Compression nights have long served as opportunities for hoteliers to achieve peak pricing performance. But as the number of these continues to decrease, operators need to be mindful of how best to leverage them.
Here are three things about compression nights, the high-demand periods in which occupancy exceeds 90% or 95%, every hotelier needs to know.
1. Compression nights are becoming more rare.
Compression nights increased quickly after 2010, a year which was relatively stabilized following the declines from the Great Recession. After 2015, however, they became rarer. With that said, it is worth noting that there was slight growth in 2018, because the 2018 U.S. hotel room supply number was higher than ever.
The same trend is true for all six hotels classes: Compression nights increased rapidly from 2010 to 2015 and have decreased ever since. This trend was particularly pronounced in the upper-upscale and upscale classes. The rapid demand growth for those two classes contributed the compression night counts between 2010 and 2015.

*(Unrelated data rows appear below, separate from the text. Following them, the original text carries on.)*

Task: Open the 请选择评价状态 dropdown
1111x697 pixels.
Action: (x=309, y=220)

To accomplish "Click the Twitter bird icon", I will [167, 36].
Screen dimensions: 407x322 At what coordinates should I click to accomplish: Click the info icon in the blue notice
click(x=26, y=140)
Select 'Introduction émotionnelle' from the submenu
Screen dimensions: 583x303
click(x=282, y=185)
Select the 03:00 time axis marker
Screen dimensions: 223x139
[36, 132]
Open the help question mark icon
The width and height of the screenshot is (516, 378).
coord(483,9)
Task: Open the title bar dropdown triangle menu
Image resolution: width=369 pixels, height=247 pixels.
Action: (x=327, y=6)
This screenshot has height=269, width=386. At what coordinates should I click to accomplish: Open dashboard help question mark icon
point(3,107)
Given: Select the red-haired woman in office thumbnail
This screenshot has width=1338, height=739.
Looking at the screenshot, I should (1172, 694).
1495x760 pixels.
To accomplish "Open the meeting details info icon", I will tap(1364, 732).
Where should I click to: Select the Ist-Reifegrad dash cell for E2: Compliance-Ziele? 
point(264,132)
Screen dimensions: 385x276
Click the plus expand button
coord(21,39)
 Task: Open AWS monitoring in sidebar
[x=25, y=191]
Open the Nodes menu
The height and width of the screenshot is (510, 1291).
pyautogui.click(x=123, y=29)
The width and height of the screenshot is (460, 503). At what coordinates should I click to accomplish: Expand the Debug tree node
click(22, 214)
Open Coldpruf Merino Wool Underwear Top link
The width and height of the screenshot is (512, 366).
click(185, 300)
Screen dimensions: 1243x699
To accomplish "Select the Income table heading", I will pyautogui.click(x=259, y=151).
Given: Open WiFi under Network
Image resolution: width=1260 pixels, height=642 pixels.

Although the downward trend is cause for concern, the U.S. hotel industry on average has seen more nights than ever in which occupancy was greater than 80%. A closer look at supply and demand data reveals that the dips have resulted more from increased supply than any decreases in demand. Hotel demand has grown at a healthy pace for several years now.
Additionally, compression nights don’t always equate with profitability. As Joseph Rael, senior director of financial performance at STR, has shown, hotels achieve peak profitability (in terms of gross operating profit percentage) when occupancies are at or slightly above 80%.
2. Pricing premiums are higher than ever
Hotel room rates on compression nights have been increasingly higher in all six U.S. hotel classes since 2010, and are currently the highest ever, despite the fact that the volume of compression nights has declined since 2015. The same is true for ADR premiums, or the percent difference between ADR on compression nights versus non-compression nights.